Task objective:
Copy exactly the lines of the records below, and only those lines, beginning with the line that contains "Image resolution: width=453" and ending with the line that contains "Click Re-send authentication code button".

Records drawn from a dataset:
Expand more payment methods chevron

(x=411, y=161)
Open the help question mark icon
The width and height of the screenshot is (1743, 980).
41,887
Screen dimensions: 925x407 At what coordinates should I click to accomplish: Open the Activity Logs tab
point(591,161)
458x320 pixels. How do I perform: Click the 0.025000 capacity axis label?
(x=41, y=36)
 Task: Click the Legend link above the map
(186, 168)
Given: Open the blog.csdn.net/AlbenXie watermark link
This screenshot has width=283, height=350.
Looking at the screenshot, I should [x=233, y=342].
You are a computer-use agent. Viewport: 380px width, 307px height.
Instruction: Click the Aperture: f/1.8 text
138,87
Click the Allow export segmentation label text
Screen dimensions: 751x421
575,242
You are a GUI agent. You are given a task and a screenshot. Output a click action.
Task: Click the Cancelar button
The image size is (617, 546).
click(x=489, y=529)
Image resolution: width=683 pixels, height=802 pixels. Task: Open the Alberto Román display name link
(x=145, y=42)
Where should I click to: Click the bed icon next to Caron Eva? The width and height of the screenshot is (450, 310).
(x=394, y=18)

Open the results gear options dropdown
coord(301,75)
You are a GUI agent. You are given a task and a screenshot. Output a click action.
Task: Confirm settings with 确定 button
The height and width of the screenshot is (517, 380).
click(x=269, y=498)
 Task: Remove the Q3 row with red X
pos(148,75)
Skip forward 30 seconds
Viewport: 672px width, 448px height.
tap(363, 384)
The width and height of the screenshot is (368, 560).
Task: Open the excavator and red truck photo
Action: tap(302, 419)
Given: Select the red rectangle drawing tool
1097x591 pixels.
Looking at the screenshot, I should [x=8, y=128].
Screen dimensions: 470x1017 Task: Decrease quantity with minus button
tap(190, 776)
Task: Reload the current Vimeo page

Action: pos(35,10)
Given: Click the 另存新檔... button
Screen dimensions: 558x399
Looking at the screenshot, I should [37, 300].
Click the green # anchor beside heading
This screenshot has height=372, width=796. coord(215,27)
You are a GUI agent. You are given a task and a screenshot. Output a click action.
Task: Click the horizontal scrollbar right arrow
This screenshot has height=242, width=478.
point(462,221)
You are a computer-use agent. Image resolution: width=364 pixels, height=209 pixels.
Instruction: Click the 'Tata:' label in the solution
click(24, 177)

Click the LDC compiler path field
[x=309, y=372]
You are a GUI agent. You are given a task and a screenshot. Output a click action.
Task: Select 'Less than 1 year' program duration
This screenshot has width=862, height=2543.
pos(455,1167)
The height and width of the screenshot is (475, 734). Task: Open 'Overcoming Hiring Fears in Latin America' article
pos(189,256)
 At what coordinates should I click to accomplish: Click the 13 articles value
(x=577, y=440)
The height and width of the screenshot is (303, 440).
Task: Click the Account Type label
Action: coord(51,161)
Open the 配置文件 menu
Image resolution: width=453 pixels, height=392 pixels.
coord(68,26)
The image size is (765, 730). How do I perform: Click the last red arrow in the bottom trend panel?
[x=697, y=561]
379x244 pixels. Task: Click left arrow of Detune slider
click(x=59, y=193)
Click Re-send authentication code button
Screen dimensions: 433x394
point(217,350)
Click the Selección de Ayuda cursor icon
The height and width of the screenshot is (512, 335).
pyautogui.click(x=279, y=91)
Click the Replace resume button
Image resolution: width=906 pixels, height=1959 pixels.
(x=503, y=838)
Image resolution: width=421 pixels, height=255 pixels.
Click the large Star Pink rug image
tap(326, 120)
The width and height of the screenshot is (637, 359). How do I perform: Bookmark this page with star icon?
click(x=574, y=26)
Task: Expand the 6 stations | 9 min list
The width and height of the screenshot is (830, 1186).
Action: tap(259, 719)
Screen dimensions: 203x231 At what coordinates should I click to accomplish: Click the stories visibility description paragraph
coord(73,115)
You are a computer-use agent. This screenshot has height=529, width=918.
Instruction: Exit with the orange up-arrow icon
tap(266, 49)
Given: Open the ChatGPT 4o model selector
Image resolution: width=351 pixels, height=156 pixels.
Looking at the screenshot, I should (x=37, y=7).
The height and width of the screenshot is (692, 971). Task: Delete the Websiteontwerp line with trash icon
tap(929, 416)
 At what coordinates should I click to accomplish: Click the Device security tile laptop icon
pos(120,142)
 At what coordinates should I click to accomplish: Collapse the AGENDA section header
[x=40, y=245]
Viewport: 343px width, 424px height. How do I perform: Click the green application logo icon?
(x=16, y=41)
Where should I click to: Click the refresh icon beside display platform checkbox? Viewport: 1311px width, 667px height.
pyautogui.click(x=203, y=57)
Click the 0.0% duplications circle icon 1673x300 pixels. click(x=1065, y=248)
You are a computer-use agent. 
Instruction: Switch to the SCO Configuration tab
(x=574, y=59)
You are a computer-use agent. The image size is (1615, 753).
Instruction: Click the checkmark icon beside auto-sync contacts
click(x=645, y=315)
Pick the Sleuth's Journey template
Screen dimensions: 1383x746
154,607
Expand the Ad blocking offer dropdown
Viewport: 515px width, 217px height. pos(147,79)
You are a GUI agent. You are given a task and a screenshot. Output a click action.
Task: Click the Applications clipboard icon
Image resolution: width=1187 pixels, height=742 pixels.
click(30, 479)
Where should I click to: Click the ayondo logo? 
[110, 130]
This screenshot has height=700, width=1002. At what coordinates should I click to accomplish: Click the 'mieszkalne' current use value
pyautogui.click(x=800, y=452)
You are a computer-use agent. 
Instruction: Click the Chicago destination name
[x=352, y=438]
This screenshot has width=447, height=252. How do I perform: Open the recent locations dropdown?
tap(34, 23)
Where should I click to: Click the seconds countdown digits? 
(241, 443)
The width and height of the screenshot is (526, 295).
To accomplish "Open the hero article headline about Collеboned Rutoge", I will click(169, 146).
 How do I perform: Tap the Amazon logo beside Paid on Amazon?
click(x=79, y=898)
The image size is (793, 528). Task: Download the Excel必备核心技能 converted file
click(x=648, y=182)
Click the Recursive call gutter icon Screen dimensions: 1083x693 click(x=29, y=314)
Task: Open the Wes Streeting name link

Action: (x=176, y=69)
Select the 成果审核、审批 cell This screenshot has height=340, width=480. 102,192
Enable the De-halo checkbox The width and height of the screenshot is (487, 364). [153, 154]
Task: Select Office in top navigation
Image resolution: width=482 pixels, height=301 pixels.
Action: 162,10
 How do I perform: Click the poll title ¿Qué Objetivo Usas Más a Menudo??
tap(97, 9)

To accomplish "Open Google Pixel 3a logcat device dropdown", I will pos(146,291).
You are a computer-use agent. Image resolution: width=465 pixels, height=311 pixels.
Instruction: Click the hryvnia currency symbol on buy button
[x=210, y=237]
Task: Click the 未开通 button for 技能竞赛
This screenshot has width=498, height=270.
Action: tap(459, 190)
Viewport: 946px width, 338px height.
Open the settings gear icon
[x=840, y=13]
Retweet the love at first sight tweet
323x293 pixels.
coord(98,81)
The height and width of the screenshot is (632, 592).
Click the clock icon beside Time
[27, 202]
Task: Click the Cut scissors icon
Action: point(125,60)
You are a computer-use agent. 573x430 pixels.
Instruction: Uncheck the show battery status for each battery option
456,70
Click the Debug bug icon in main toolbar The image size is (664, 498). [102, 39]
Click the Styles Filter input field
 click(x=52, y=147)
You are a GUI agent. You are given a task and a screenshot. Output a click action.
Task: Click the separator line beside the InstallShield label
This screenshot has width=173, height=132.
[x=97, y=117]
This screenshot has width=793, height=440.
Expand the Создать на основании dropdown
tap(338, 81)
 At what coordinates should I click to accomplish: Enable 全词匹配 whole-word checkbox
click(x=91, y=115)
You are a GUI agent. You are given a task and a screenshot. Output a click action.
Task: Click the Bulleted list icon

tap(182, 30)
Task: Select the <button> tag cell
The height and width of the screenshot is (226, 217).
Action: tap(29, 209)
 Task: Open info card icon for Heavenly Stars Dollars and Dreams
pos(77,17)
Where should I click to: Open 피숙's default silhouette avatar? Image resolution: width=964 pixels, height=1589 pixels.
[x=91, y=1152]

Solution below:
Image resolution: width=453 pixels, height=392 pixels.
coord(68,26)
The image size is (765, 730). How do I perform: Click the last red arrow in the bottom trend panel?
[x=697, y=561]
379x244 pixels. Task: Click left arrow of Detune slider
click(x=59, y=193)
Click Re-send authentication code button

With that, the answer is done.